==== Listing ====
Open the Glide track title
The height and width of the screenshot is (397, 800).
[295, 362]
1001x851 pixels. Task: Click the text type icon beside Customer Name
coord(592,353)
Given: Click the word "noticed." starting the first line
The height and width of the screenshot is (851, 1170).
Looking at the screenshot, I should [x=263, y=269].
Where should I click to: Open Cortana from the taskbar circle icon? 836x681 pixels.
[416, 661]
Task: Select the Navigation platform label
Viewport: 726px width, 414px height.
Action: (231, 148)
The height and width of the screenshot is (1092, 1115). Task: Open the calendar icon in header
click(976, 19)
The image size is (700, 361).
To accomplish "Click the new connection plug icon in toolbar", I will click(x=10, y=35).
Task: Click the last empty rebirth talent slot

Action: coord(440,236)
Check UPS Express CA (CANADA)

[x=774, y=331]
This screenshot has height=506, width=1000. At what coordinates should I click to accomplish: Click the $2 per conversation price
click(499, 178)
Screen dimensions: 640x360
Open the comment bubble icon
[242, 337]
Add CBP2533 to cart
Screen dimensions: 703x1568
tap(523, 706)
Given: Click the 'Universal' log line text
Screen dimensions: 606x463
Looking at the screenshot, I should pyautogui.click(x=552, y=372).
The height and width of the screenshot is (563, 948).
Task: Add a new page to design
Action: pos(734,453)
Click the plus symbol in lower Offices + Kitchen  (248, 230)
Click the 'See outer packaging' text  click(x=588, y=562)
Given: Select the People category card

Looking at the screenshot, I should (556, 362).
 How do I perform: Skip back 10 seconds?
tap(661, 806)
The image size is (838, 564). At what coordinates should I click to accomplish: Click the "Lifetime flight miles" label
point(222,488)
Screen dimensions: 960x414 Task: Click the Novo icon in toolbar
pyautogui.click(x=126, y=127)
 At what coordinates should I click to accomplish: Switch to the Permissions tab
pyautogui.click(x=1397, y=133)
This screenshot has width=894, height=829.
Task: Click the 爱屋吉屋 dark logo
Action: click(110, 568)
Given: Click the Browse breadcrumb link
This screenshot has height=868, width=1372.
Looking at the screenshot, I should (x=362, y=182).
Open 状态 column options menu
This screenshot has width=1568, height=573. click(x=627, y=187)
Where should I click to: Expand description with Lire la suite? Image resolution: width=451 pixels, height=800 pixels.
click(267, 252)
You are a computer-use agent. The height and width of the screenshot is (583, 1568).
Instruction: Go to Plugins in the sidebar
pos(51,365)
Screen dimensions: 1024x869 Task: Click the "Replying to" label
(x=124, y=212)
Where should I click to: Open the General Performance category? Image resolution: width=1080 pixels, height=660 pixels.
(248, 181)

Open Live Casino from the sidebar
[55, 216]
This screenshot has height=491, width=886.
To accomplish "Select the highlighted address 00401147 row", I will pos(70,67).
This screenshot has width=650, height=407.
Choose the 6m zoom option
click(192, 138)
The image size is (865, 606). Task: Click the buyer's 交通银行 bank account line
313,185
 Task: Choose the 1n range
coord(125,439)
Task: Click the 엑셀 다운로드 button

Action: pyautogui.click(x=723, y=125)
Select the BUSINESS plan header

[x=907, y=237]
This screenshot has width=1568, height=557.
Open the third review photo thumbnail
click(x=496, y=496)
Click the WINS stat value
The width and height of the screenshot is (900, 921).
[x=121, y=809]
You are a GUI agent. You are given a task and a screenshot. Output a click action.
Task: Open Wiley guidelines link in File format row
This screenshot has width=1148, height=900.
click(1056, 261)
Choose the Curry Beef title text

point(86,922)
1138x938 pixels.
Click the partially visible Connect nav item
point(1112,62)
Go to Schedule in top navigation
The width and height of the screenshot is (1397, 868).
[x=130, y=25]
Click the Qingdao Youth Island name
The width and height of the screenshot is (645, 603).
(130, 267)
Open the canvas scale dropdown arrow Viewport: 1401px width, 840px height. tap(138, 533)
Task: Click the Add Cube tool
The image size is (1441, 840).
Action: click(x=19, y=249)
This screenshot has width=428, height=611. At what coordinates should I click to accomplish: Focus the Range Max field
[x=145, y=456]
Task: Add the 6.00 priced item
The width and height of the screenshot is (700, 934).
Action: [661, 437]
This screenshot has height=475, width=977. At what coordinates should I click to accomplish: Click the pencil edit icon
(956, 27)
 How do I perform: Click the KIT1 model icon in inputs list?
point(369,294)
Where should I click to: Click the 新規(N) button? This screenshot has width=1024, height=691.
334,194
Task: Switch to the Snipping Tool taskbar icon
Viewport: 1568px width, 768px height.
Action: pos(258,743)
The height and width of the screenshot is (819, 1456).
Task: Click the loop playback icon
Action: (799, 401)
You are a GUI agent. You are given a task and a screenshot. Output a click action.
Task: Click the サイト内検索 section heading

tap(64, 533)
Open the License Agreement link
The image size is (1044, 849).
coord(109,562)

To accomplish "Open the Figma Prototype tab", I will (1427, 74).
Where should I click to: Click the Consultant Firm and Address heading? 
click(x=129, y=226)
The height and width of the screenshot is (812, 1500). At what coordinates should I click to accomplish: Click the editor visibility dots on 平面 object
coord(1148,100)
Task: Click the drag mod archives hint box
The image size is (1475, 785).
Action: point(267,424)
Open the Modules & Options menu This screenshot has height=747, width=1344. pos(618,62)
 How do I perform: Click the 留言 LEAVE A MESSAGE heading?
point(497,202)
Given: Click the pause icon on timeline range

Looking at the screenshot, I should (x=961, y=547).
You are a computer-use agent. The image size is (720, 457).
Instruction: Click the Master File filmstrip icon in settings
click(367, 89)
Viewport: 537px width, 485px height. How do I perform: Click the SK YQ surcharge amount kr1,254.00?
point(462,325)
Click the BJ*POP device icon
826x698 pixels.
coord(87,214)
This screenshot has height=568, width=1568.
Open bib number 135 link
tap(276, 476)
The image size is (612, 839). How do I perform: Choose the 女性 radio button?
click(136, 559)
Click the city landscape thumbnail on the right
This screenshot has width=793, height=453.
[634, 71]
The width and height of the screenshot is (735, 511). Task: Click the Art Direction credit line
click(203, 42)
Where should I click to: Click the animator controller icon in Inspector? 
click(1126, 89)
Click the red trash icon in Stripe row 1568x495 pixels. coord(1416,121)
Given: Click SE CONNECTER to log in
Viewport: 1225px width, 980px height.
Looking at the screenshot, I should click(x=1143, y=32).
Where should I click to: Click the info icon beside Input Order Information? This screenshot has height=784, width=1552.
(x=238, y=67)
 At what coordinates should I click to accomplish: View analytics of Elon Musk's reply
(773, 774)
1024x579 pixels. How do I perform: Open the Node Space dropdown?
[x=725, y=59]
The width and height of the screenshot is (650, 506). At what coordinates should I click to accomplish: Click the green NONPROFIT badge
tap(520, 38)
====
> The problem: Duplicate the records above, starting with the first line and going on through the line that contains "point(222,488)".

> Answer to this problem:
Open the Glide track title
The height and width of the screenshot is (397, 800).
[295, 362]
1001x851 pixels. Task: Click the text type icon beside Customer Name
coord(592,353)
Given: Click the word "noticed." starting the first line
The height and width of the screenshot is (851, 1170).
Looking at the screenshot, I should [x=263, y=269].
Where should I click to: Open Cortana from the taskbar circle icon? 836x681 pixels.
[416, 661]
Task: Select the Navigation platform label
Viewport: 726px width, 414px height.
Action: (231, 148)
The height and width of the screenshot is (1092, 1115). Task: Open the calendar icon in header
click(976, 19)
The image size is (700, 361).
To accomplish "Click the new connection plug icon in toolbar", I will click(x=10, y=35).
Task: Click the last empty rebirth talent slot

Action: coord(440,236)
Check UPS Express CA (CANADA)

[x=774, y=331]
This screenshot has height=506, width=1000. At what coordinates should I click to accomplish: Click the $2 per conversation price
click(499, 178)
Screen dimensions: 640x360
Open the comment bubble icon
[242, 337]
Add CBP2533 to cart
Screen dimensions: 703x1568
tap(523, 706)
Given: Click the 'Universal' log line text
Screen dimensions: 606x463
Looking at the screenshot, I should pyautogui.click(x=552, y=372).
The height and width of the screenshot is (563, 948).
Task: Add a new page to design
Action: pos(734,453)
Click the plus symbol in lower Offices + Kitchen  (248, 230)
Click the 'See outer packaging' text  click(x=588, y=562)
Given: Select the People category card

Looking at the screenshot, I should (556, 362).
 How do I perform: Skip back 10 seconds?
tap(661, 806)
The image size is (838, 564). At what coordinates should I click to accomplish: Click the "Lifetime flight miles" label
point(222,488)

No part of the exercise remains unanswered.